Wednesday, May 23, 2012

Your Village Called: You're no Rhodes Scholar

When I was in high school I had a folder in the guidance counselor's office full of notes my "mom" had written. These notes excused me from school completely, explained my tardiness, and allowed me open access at lunch to go to home for lunch with my cousins. I wasn't an ill child so getting a jump on the forgeries was easy. If you want the school to think it's your mother's handwriting, the key is to never let them see her handwriting. Study the signature awhile. Don't just make up a random signature, you need it to come close.

Everything was cool. Life was grand. I was free from the bonds that restrict the typical high school student. Then one day my world fell apart. Study hall in our high school was held in the library. The library was directly across the hall from the principal's office and the guidance counselor's office. As I stared aimlessly through the doors of the library I saw someone familiar, yet out of place. There she was in the hallway, my mother, wearing that tight lipped look only parents get, and she was headed into the guidance counselor's office.

"What the hell? Why is she here? This is not good. Not good at all." I thought. I was right. I am still unsure exactly what I had done to draw attention to myself. Perhaps too many absences? Either way, the jig was up, the noose was out, they'd finally... anyway, you get what I'm saying. BUSTED!

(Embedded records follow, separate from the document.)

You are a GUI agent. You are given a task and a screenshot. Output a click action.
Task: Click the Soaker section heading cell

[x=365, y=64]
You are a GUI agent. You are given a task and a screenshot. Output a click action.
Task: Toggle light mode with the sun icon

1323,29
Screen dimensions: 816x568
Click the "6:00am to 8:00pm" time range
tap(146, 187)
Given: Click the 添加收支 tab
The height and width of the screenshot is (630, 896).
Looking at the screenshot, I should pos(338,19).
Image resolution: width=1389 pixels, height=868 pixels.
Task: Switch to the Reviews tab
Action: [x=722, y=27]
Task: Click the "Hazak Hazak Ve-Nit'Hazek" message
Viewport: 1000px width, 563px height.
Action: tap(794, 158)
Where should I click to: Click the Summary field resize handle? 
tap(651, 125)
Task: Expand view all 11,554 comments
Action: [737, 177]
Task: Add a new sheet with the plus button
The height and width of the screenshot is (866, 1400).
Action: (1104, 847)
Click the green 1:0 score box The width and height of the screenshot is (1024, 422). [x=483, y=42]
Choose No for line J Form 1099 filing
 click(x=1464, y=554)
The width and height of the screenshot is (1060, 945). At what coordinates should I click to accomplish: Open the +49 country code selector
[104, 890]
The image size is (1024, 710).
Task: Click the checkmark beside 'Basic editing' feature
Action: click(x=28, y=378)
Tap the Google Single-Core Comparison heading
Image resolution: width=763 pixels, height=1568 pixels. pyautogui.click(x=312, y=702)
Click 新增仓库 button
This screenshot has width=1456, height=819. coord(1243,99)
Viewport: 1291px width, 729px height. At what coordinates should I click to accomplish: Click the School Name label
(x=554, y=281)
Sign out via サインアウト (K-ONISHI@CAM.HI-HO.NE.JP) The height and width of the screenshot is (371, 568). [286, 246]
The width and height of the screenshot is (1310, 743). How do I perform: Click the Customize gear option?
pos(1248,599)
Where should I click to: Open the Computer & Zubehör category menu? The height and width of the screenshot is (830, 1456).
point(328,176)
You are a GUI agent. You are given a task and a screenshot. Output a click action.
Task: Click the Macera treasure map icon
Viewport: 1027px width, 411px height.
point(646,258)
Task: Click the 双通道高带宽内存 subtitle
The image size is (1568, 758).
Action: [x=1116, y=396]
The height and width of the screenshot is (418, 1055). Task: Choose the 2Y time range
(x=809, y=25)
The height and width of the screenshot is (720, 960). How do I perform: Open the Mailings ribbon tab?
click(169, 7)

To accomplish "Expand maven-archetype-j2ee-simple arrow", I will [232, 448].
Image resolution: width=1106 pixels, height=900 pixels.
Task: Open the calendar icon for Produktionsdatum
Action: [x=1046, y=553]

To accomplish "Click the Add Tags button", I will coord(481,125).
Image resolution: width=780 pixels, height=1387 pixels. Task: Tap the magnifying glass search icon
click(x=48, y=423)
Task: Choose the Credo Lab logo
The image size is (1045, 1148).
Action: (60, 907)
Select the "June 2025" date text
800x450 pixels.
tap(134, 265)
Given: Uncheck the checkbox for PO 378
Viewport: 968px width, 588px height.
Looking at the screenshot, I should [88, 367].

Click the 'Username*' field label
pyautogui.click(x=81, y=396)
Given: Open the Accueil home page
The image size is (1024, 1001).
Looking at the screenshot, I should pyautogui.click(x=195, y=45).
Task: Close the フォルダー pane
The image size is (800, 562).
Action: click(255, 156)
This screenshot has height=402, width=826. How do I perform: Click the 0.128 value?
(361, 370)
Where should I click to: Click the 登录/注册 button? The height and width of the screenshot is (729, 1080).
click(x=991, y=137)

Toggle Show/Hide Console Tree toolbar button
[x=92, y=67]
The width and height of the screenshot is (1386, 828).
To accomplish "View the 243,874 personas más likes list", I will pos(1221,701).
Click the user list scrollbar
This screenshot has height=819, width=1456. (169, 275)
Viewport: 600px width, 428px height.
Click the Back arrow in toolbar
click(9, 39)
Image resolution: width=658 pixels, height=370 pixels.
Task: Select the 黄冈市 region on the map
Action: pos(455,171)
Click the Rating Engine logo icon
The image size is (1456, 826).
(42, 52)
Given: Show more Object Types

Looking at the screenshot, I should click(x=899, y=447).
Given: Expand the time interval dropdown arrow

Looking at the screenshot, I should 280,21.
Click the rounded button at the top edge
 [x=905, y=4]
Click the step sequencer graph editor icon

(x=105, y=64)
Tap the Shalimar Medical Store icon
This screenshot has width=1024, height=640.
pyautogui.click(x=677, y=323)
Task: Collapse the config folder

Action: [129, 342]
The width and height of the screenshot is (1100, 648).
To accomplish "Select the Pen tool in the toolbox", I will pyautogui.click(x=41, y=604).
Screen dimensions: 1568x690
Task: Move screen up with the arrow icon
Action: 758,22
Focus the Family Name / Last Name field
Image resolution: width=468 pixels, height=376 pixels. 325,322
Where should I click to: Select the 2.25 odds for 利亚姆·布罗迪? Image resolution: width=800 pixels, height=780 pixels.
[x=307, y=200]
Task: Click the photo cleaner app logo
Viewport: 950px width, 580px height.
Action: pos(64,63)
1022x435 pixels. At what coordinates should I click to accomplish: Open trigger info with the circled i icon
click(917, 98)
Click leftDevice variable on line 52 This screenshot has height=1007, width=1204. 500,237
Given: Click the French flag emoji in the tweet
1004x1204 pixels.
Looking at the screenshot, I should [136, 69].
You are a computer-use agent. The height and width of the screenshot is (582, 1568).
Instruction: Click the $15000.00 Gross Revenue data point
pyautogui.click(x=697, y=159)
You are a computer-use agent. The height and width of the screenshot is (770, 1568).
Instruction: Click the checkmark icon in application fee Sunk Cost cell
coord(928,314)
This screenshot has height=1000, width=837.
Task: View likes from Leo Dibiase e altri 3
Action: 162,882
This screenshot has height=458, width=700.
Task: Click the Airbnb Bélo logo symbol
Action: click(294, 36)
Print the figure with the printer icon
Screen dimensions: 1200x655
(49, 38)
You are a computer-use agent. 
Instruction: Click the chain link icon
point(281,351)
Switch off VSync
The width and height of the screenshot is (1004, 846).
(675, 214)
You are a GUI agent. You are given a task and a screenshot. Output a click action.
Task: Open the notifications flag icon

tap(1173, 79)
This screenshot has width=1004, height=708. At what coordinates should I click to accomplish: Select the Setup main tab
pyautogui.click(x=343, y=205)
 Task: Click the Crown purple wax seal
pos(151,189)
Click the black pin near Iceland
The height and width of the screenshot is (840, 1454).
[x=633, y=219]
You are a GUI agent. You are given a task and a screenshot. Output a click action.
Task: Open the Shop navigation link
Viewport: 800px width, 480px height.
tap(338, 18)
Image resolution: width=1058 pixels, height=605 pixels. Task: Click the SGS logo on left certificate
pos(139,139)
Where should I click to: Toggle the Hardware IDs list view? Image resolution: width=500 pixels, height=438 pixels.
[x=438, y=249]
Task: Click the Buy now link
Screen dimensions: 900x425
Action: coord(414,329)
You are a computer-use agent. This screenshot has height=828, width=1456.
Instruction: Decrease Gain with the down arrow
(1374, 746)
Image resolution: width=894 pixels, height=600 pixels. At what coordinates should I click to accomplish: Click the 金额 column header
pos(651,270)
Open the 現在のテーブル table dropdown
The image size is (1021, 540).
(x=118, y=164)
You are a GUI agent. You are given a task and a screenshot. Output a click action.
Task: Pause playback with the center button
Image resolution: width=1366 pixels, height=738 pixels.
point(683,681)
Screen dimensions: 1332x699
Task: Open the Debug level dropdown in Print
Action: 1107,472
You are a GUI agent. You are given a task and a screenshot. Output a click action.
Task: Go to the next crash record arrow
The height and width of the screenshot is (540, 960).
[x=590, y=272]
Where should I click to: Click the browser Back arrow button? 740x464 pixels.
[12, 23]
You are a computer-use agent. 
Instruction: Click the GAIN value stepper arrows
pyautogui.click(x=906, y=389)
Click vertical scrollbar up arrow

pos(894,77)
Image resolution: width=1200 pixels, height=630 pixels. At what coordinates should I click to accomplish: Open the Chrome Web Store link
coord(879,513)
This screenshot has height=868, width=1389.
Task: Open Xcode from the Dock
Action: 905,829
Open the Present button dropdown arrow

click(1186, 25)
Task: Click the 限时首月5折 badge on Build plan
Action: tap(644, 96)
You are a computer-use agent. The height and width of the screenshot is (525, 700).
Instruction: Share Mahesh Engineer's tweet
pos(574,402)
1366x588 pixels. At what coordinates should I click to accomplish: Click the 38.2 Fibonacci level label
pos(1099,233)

Time has changed a lot of things. Now if my kids are AWOL I get a call on my cell phone from the school's automated system notifying me. The teachers and administrators have my work email to let me know if there is anything that should be brought to my attention. I have a login for a parent portal that allows me to see their grades, attendance, missing assignments, and lunch balance. There isn't much a kid can do to forge or falsify their way out of things.

I believe these advances in technology have bred a sloppy generation of document doctors. A couple of years ago I received an email from my ex boyfriend that was supposed to contain a doctor's note for one of his employees. The employee had pasted together bits and pieces of information from various sources and compiled them into one long letter from the "doctor" explaining why the employee could not perform duties as assigned. As I scrolled through the document, I noticed several paragraphs where the color changed on the font, the font size changed, and in 2 cases the font was completely different. Sloppy indeed.

My friends who work in HR could tell you stories I'm sure. In order to help our new generation of forgery artists and document falsifiers, I would like to provide a few tips that they might (do) overlook.

See how grainy I am when printed? Sad
isn't it. You stole the wrong logo. 
1. Loco for Logos 
Look at you. You're so smart. You're going to make letterhead. Go you! You went to the website and right clicked the logo of the company you're making your fake letterhead for. You've pasted that logo onto your Word doc. How awesome does that look?! Now do me a favor... hover over that logo. Does that logo take you right back to the page you stole it from. You might want to lose the hyperlink. Do you know what people do with official letters? They print them. Try to steal a better quality logo next time mmmkay?




I'm not a doctor, but I play one on fake
documents. 
2. Know your place. 
Are you a lawyer? Are you a doctor? Are you at all educated in the field of the person you're claiming to be? If you're not, you may want to avoid using terminology associated with that field. Don't use words you don't understand. Don't try to be something you're not... oh sorry you already were. Carry on then. Oh hey? Don't put quotes around words. You look like a "douche" who is "stupid" and doesn't know "what the hell" they are "talking" about.






This is a picture of an invisible man.
He's invisible because he doesn't exist. 
3. And God created man. 
You, my friend, cannot create a person. You don't have the magic person creator dust and you don't know the right spells. Doctors and lawyers are bound by certain confidentiality laws. Companies are restricted as to the information they can provide about you if anyone calls to verify your information. Nevertheless, people DO call. You know that right? You'd better be damned sure the person you're pretending to be is REAL and actually works for the company you're making your shitty hyper-linked, low res logo having, poorly formatted letterhead for.







Oh look at that. You can see who, what
when, where... just not why. 
4. Your Word gives you away. 
I'm not talking about point 2. No, my poor pitiful excuse for technology users, I'm talking about Microsoft Word. Did you know, and obviously some people do not, that if you so much as hover over a Word document icon it will tell you the author, title, size, and date it was last modified? Oh and guess what else! If you right click that file and look at the properties you can tell when it was created, how many times it's been revised, and whose installation of Office it was created with. Cool, huh? You know there are ways to fix this. I am not going to tell you how. I'm not THAT helpful.





I hope that this tutorial has helped you realize that making a good quality falsified document is harder than it looks. At the very least it's a hell of a lot more work than most of you put into it.